• [Problem requirements] What lines of the data below hold "computer"? Show them.

****************************************

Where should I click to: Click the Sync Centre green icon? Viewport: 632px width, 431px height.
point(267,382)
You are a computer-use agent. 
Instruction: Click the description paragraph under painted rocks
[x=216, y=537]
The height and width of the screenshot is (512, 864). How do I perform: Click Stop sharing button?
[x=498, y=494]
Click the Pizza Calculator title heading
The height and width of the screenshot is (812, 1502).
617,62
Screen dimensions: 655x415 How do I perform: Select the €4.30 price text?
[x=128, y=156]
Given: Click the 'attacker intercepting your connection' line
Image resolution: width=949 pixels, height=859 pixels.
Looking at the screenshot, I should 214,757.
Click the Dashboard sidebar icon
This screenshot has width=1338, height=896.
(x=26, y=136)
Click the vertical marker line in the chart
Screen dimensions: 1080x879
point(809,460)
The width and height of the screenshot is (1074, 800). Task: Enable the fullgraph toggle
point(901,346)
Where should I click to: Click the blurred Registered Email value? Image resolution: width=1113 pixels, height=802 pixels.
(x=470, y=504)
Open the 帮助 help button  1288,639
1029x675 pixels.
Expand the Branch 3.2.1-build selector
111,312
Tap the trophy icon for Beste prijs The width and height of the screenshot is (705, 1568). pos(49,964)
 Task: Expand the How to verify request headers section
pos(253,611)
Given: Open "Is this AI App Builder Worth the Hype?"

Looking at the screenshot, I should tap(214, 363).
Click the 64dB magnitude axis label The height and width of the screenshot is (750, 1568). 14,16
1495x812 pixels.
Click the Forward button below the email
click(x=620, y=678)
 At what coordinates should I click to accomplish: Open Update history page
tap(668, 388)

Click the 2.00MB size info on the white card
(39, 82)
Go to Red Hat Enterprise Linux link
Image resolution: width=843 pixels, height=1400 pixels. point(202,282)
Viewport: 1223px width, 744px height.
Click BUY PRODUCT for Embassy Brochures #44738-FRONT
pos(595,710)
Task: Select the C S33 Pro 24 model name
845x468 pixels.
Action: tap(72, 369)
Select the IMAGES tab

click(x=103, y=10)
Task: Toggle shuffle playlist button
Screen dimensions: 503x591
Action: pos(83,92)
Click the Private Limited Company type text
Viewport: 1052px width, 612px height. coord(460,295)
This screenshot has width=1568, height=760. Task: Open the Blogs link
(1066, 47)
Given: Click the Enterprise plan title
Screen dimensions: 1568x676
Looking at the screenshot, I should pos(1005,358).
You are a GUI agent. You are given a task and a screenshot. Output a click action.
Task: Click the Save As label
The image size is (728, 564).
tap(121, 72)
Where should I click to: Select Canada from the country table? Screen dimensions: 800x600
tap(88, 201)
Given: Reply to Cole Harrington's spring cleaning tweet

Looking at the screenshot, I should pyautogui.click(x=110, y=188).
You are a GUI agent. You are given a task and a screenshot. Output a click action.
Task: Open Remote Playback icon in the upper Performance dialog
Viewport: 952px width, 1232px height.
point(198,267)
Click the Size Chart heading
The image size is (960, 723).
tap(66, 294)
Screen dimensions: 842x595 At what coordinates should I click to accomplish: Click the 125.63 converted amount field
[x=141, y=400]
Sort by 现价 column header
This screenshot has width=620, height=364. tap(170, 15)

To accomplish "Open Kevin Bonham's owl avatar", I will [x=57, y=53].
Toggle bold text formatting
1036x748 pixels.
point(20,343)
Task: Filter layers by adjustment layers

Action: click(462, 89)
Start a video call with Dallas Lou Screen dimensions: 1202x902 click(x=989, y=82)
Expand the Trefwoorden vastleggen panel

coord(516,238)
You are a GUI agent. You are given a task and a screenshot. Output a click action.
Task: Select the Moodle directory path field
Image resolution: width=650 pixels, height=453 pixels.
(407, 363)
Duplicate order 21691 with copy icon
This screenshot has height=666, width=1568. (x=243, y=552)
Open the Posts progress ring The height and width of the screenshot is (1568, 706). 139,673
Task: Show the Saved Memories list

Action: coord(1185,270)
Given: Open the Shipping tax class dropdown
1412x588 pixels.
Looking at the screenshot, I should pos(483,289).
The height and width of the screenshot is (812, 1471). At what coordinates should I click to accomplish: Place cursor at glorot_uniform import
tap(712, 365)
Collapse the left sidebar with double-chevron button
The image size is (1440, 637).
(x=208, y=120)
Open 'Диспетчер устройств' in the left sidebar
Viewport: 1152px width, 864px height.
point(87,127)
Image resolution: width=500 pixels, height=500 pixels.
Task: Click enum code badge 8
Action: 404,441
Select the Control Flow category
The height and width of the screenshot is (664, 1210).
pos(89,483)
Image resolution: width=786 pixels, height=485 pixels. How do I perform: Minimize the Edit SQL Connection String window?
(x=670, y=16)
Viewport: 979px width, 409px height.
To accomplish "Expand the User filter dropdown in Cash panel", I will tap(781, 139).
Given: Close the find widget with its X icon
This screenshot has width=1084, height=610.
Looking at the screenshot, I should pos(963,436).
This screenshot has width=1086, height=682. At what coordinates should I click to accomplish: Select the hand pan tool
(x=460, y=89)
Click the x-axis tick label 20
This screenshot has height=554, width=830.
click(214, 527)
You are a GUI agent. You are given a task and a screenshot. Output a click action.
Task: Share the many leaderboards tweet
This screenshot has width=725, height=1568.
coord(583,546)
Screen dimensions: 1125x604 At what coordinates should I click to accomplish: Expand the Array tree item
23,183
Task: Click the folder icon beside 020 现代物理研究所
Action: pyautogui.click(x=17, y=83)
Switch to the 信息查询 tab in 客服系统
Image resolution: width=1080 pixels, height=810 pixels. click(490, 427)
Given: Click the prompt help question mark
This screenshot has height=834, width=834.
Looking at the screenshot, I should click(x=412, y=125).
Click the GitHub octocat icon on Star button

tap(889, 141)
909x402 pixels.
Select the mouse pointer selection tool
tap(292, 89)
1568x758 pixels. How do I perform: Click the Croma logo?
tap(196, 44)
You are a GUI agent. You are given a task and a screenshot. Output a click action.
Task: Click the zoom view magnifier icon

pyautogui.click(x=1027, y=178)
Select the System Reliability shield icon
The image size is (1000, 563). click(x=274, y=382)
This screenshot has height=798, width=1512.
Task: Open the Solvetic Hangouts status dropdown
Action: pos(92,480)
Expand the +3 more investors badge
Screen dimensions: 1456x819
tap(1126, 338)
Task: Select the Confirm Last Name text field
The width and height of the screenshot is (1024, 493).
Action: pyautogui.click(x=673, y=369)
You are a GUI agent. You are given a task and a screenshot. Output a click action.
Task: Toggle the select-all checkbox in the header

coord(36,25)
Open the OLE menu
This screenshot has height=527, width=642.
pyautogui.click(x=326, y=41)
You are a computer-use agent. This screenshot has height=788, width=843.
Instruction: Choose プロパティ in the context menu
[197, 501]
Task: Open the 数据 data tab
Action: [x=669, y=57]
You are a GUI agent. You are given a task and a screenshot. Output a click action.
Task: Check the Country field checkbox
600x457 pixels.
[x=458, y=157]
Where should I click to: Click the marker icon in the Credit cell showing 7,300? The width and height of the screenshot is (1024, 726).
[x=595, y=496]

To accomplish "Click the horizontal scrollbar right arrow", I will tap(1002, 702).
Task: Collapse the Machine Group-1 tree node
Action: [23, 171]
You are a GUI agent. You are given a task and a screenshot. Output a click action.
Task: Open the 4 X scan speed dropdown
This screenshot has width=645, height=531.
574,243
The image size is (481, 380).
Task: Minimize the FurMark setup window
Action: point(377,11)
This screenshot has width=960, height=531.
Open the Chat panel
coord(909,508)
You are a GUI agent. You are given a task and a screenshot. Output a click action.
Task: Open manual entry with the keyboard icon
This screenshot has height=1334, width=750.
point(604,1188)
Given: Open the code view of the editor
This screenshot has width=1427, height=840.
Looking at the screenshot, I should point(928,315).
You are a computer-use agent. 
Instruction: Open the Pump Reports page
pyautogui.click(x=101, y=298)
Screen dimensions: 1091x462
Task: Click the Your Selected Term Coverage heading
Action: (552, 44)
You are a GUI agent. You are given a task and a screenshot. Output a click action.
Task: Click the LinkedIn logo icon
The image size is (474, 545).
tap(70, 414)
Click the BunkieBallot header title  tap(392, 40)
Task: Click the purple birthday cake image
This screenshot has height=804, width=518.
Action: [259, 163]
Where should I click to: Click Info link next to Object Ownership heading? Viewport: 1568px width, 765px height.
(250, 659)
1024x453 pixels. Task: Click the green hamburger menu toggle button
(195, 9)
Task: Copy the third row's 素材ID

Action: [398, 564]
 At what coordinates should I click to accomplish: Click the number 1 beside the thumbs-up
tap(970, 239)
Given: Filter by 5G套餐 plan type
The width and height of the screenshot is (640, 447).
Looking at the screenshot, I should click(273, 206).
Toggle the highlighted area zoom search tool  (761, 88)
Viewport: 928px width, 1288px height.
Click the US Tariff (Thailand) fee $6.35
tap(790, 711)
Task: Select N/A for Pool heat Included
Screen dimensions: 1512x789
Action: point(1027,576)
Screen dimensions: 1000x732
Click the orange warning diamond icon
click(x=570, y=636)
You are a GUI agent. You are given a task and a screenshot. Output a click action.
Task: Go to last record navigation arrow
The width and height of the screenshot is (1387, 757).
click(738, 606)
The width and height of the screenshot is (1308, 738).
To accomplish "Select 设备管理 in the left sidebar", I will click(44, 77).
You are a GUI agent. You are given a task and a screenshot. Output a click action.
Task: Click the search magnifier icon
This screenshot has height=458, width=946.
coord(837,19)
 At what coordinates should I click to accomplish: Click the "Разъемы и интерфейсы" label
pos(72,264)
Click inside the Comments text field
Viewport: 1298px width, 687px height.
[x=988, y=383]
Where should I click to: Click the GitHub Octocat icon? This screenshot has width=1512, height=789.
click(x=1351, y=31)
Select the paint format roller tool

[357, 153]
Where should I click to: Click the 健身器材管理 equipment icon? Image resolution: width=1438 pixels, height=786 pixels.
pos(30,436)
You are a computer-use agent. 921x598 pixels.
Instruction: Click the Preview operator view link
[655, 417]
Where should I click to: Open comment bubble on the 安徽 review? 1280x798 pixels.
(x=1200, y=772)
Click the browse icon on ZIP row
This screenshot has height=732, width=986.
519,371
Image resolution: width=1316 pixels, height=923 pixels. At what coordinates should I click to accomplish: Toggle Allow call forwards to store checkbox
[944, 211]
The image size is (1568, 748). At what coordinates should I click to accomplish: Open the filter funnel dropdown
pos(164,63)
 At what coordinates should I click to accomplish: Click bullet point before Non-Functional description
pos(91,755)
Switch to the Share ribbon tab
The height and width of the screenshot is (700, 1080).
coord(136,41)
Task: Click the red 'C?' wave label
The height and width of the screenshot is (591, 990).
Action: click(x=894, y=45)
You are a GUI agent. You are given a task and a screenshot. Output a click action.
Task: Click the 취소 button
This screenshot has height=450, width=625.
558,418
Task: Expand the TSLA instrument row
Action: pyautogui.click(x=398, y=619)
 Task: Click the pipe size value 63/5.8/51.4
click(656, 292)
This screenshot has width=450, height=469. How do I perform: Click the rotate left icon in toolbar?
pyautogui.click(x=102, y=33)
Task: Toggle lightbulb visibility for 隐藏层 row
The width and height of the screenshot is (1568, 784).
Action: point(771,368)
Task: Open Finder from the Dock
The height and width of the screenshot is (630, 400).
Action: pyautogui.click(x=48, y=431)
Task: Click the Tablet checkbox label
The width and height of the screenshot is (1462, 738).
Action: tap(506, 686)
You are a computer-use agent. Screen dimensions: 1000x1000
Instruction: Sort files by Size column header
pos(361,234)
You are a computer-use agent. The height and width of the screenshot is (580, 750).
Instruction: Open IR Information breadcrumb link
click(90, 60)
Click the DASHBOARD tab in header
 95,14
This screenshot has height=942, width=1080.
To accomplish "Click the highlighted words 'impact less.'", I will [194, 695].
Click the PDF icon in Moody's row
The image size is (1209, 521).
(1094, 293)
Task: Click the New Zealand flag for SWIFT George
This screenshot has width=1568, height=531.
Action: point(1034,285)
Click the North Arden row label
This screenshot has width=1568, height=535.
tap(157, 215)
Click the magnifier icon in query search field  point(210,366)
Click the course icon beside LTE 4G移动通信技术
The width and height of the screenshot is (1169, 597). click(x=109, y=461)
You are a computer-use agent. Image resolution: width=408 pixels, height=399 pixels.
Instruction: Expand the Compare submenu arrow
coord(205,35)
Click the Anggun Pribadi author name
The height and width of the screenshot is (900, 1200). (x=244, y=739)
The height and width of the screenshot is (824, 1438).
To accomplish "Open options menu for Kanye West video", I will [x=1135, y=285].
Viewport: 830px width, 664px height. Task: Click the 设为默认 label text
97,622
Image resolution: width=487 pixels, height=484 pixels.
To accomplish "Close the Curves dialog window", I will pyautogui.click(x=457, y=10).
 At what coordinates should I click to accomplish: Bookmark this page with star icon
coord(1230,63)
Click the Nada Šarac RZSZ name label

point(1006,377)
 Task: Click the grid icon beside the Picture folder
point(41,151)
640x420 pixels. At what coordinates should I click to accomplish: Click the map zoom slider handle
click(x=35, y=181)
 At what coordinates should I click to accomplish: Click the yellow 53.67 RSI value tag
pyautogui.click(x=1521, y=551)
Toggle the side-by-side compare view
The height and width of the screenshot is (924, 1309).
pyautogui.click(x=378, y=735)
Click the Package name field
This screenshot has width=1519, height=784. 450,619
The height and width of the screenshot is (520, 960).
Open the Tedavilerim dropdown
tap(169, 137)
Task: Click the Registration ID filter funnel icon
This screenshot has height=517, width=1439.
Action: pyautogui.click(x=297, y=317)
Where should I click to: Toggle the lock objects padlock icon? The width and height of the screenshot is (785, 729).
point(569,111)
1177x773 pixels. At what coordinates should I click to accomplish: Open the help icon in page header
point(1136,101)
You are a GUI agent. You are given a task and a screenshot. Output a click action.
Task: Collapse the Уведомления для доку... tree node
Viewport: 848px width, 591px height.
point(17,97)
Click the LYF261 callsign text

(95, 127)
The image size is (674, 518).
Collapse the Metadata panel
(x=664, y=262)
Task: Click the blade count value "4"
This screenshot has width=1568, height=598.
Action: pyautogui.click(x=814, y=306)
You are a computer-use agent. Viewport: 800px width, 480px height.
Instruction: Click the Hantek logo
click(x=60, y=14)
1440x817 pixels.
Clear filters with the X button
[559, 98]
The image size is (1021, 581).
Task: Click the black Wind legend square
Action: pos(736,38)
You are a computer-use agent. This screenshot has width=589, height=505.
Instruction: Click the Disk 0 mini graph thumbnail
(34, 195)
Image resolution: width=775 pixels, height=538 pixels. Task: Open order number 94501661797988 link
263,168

****************************************

• [Completed task]
You are a computer-use agent. 
You are a computer-use agent. This screenshot has height=788, width=843.
You are a computer-use agent. 
You are a computer-use agent. 921x598 pixels.
You are a computer-use agent. Screen dimensions: 1000x1000
You are a computer-use agent. The height and width of the screenshot is (580, 750).
You are a computer-use agent. Image resolution: width=408 pixels, height=399 pixels.
You are a computer-use agent. Viewport: 800px width, 480px height.
You are a computer-use agent. This screenshot has width=589, height=505.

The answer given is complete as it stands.